What Are Medical Countermeasures and Your Legal Rights
Learn what medical countermeasures are, how emergency authorizations work, and what rights you have if you're ever injured by one.
Medical countermeasures are the vaccines, drugs, and devices the federal government maintains and deploys to protect the public during chemical, biological, radiological, nuclear, or infectious disease emergencies. A layered legal framework governs how these products get authorized for use, who bears liability when something goes wrong, and how a national stockpile worth billions of dollars moves from federal warehouses to local clinics. The rules differ sharply from ordinary pharmaceutical regulation, and anyone receiving one of these products has rights and limitations that most people never learn about until it matters.
What Qualifies as a Medical Countermeasure
The term covers a broad range of products grouped into three categories. Biological products include vaccines engineered to trigger immunity against specific pathogens and blood-derived therapies used for immediate stabilization. Drug-based countermeasures include antivirals that block viral replication and antibiotics stockpiled for bacterial threats like anthrax. Medical devices round out the inventory, covering rapid diagnostic tests that identify specific agents and protective equipment like N95 respirators.
Under the PREP Act, a “covered countermeasure” also includes any drug, biological product, or device authorized for emergency use, plus respiratory protective devices that the Secretary of HHS designates as priorities during a declared public health emergency.1Office of the Law Revision Counsel. 42 USC 247d-6d – Targeted Liability Protections for Pandemic and Epidemic Products and Security Countermeasures That broad definition matters because it determines which products trigger the liability protections and compensation restrictions discussed below.

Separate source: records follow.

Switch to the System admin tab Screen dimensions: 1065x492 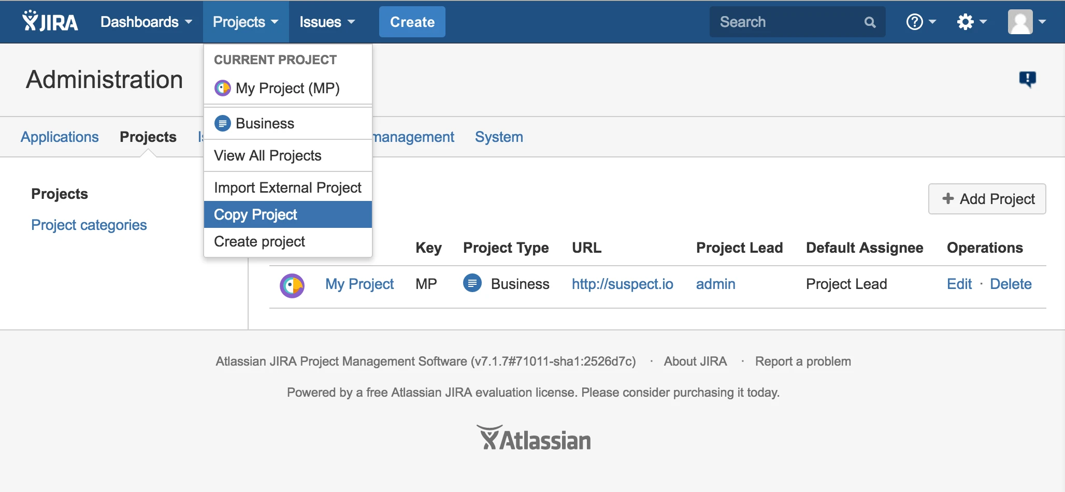tap(499, 137)
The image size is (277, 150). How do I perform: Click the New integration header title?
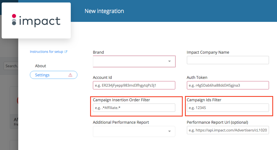pyautogui.click(x=104, y=11)
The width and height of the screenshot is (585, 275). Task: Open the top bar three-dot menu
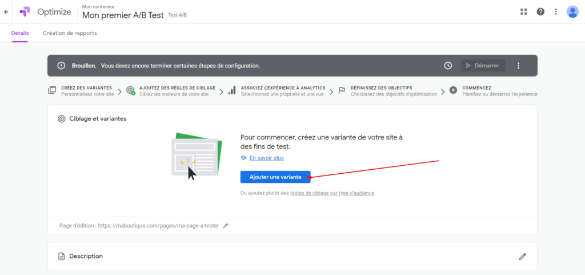(556, 12)
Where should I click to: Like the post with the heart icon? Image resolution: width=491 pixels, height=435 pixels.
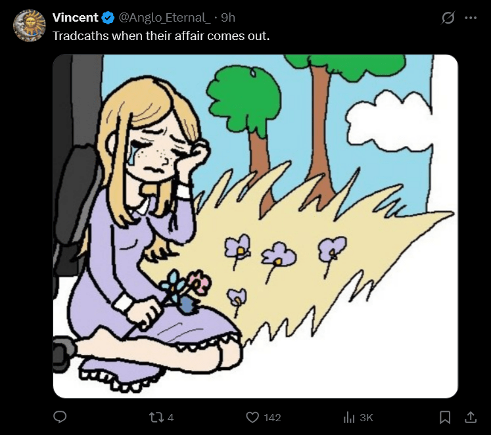252,417
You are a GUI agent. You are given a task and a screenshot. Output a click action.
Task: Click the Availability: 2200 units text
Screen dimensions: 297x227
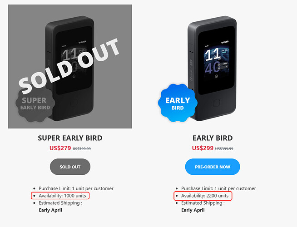[205, 196]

Emergency Use Authorizations
When an emergency hits and no fully approved treatment exists, the FDA can authorize unapproved products for public use under Section 564 of the Federal Food, Drug, and Cosmetic Act. This mechanism lets the public access potentially life-saving treatments before those products complete the standard approval process.2Office of the Law Revision Counsel. 21 USC 360bbb-3 – Authorization for Medical Products for Use in Emergencies It can also authorize new uses of already-approved products when the approved labeling doesn’t cover the emergency at hand.

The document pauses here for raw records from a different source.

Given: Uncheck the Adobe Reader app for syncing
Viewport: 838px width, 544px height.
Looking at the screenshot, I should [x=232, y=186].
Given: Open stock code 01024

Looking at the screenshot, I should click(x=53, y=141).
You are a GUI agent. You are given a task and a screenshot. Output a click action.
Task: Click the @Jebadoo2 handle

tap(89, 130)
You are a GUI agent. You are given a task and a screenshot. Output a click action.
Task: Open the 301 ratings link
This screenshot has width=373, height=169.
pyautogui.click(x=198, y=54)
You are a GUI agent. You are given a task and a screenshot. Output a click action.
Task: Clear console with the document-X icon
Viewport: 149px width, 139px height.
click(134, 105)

Before the FDA can issue an Emergency Use Authorization, the Secretary of HHS must first declare that circumstances justify it. That declaration can rest on a determination that a public health emergency exists, that a domestic or military emergency involves heightened risk from a biological, chemical, radiological, or nuclear agent, or that there is a significant potential for such an emergency.2Office of the Law Revision Counsel. 21 USC 360bbb-3 – Authorization for Medical Products for Use in Emergencies
The evidentiary standard for an EUA is deliberately lower than what the FDA requires for full approval. Regulators need only conclude that the product “may be effective” based on the totality of available scientific evidence, and that its known and potential benefits outweigh its known and potential risks.2Office of the Law Revision Counsel. 21 USC 360bbb-3 – Authorization for Medical Products for Use in Emergencies That gap between “may be effective” and the normal “safe and effective” standard is the fundamental tradeoff of emergency authorization: speed in exchange for less certainty.
Companies seeking an EUA must submit manufacturing details, known side effects, and draft fact sheets for both healthcare providers and recipients explaining the product’s unauthorized status. Each authorization also requires a plan for monitoring and reporting adverse events after the product reaches the public.
Your Right to Accept or Refuse an EUA Product
Federal law requires that anyone offered a product under an EUA be told they can say no. Specifically, the statute directs the Secretary of HHS to establish conditions ensuring that individuals are informed of the option to accept or refuse the product, the consequences (if any) of refusing, and the alternatives available along with their benefits and risks.2Office of the Law Revision Counsel. 21 USC 360bbb-3 – Authorization for Medical Products for Use in Emergencies Recipients must also be told about the significant known and potential benefits and risks of the product, and the extent to which those risks remain unknown.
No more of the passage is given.